Il 16 maggio del 1966 è un lunedì, e i giornali stanno raccontando la nuova fase della vertenza dei medici della mutua, il discorso domenicale di Mariano Rumor per respingere l’accusa che la DC sia una “una forza di remora e di ritardo”, il pericolo della guerra civile in Vietnam – mentre dagli USA arriva il parere favorevole al trasferimento della NATO a Bruxelles. . È il lunedì che celebra il decimo scudetto dell’Inter, lo scudetto della prima stella. La distanza dalla Juventus è di due titoli [12-10]. Angelo Moratti dice: Cercavo la stella come un francobollo raro. È stato un campionato sofferto, più che nelle previsioni, chiuso dal 4-1 sulla Lazio che spegne le ultime resistenze del Bologna secondo. Gino Palumbo sul Corriere della sera analizza la stagione e scrive che “non c’è contrasto tra la sconfitta nela Coppa dei campioni e la conquista della stella: proprio perché nel calcio non si può vincere sempre, si ha la prova di quanto sia importante vincere molto. Anzi proprio il logorio e la sofferenza determinati dagli impegni e dalle delusioni della coppa, consacrano inequivocabilmente la legittimità del successo nerazzurro nel campionato”.
È un lunedì che nelle pagine successive della Gazzetta celebra anche il secondo scudetto consecutivo nel ruby della Partenope. Ha vinto 9-0 lo scontro diretto on casa della Roma, davanti a 4.000 spettatori, “mentre i tifosi napoletani – si legge – calati a Roma in gran numero, intonavano noti motivi dei recenti festival”. E qui, diciamo la verità, la curiosità cresce. Quali saranno stati questi noti motivi dei recenti festival? Il ragazzo della via Gluck, Nessuno mi può giudicare, Io che non vivo dell’anno prima, Volare del ‘58? È recente un festival di otto anni prima? Non si sa.

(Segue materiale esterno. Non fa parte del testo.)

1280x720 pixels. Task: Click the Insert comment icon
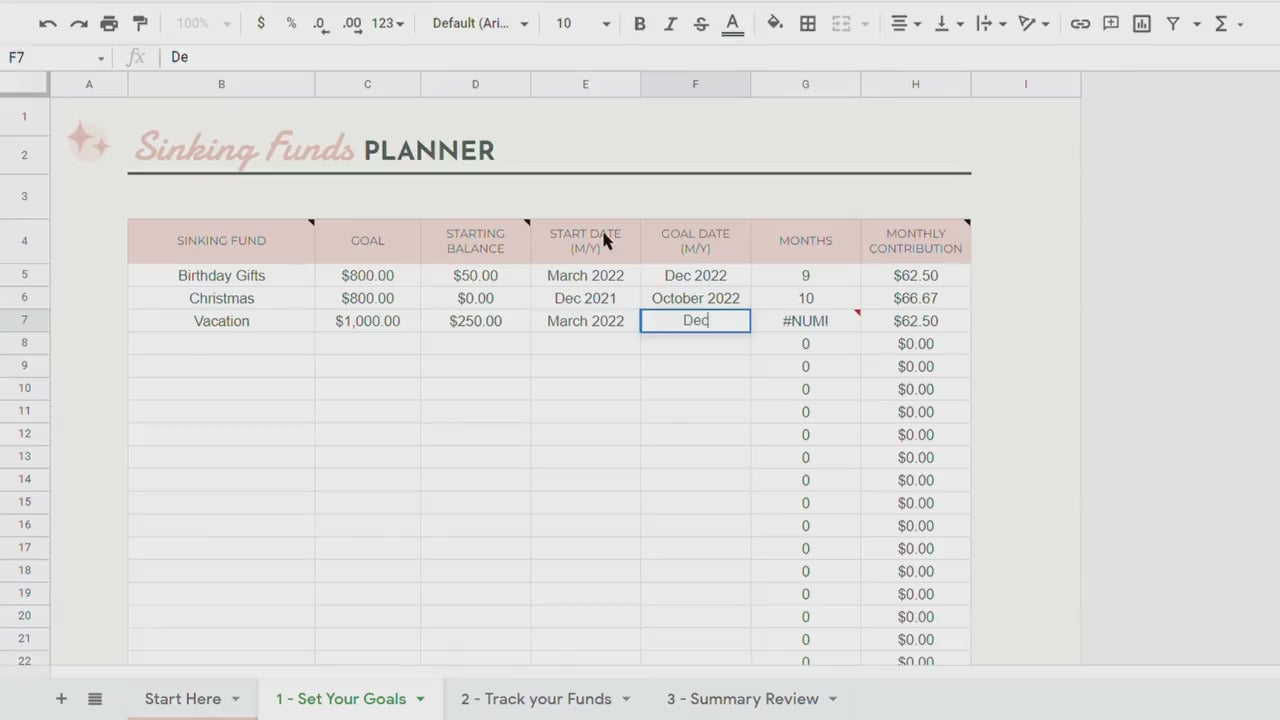[1111, 23]
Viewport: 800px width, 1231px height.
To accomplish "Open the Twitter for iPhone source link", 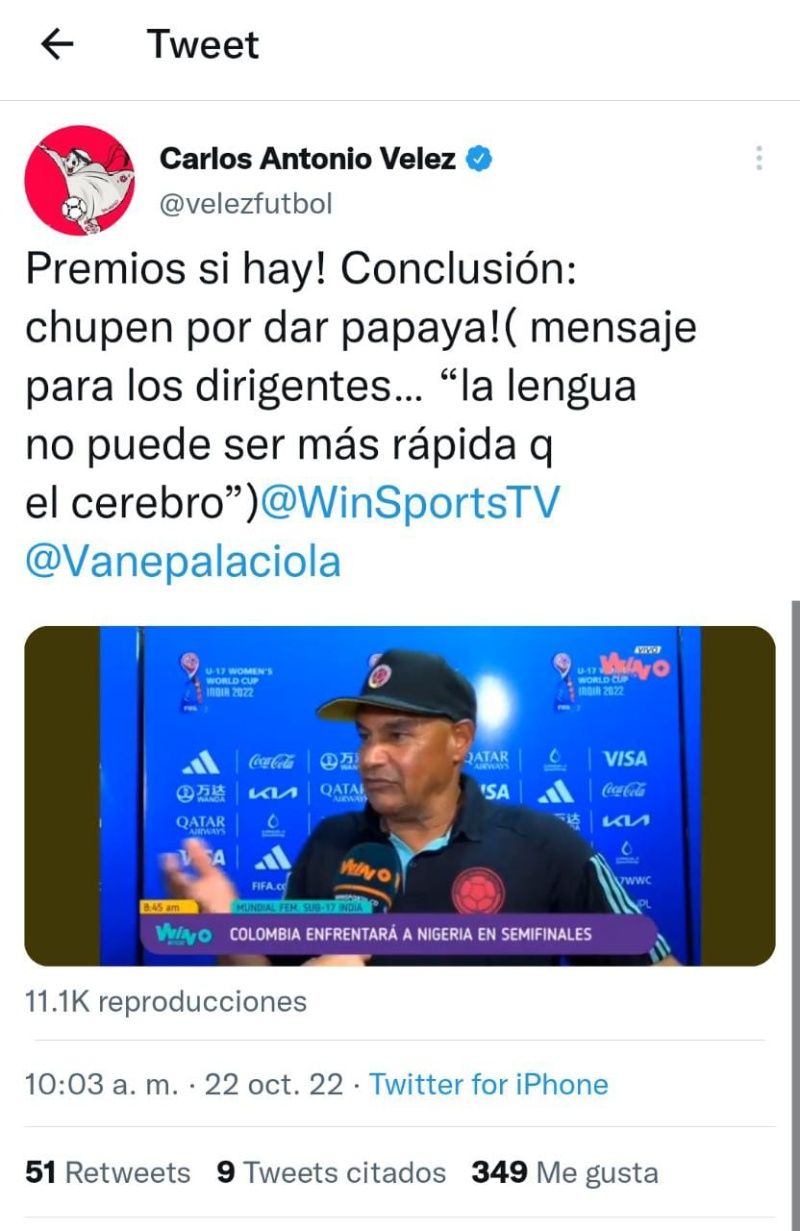I will click(x=489, y=1084).
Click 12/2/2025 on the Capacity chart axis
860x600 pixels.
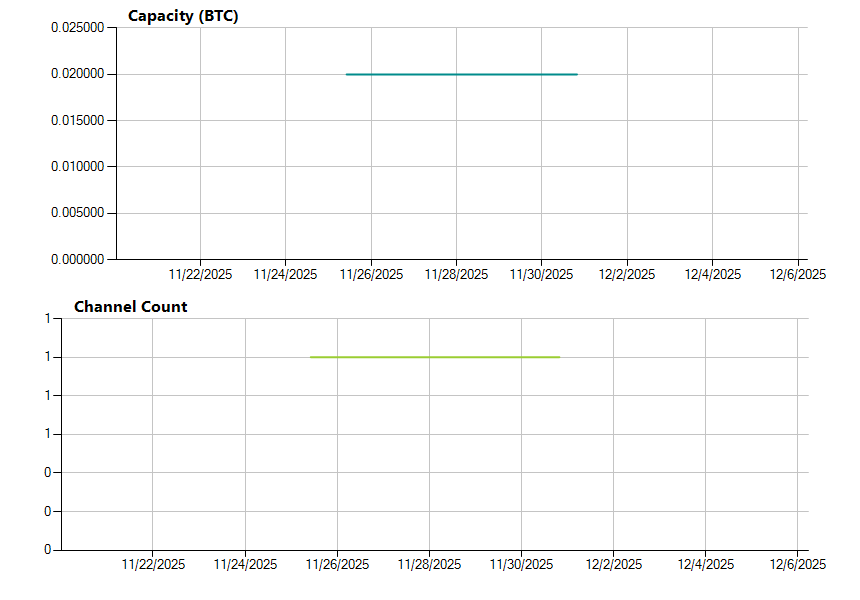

Si è giocato allo Stadio Flaminio, “una partita combattuta sino al limite delle forze da entrambe le contendenti, spigolosa ma non cattiva, tecnicamente non proprio trascendentale” e “su tutti si è posto in evidenza il tallonatore Silvestri autentico dominatore nella ripresa, seguito dalla seconda linea Trapanese-D’Orazio. Fusco ha diretto da par suo le retrovie facendo sfoggio di intelligenza nei momenti critici e di precisione nei rimandi in touche; la linea dei trequarti non sempre è stata posta in movimento ma quando lo ha fatto si è distesa in azioni piacevoli con un Ambron sempre scattante autore tra l’altro di un drop bellissimo ed un Carlotto assai insidioso. L’estremo Martone ha svolto con sicurezza il suo compito e nella ripresa ha praticamente suggellato la vittoria della squadra prima con un drop preciso, e in seguito con un facile calcio piazzato. Di Elio Fuso, Marcello Martone e del rugby al Sud, si parlava qui un anno fa. Nello sport c’è anche Bob Seagren che ha battuto il record del mondo di salto con l’asta, andando a 5,32. Sessant’anni fa eravamo un metro sotto Duplantis.
Ma in questo spazio dedicato a cenni di futuro che si affacciano nelle cronache, il pezzo più interessante arriva da pagina 5 di Stampa Sera, dove si ragiona sulla necessità di dedicare più attenzione all’alimentazione. Il titolo si chiede: Gli italiani sanno mangiare? “Soltanto nel primo anno di vita – scrive Angelo Viziano – la dieta è oggetto di particolare attenzione da parte del medico e dei genitori. Superato questo periodo tale attenzione si attenua, per cui il bambino ed il ragazzo vengono ‘automaticamente portati ad acquisire abitudini alimentari non razionali. Occorre, inoltre, modificare certe abitudini errate. Ad esempio oggi in molte nostre regioni la prima colazione ha un significato diverso da quello auspicabile per una razionale dieta giornaliera. La sana abitudine di iniziare la giornata con una colazione che assicuri alcuni princìpi nutritivi essenziali tende a modificarsi. La buona tazza di latte, che sarebbe tanto utile, viene trascurata nel bambino. Una colazione troppo scarsa può influire negativamente sull’attenzione, determina nel bambino una precoce stanchezza, scarso interesse per le attività didattiche; diminuisce pertanto il rendimento scolastico. Non vi porge compenso certo il piccolo pasto che di solito lo scolaro consuma a metà mattina con avidità, perché esso è sempre irrazionale. Creare già nella scuola una certa educazione alimentare significa trasferirla anche nelle famiglie degli scolari”.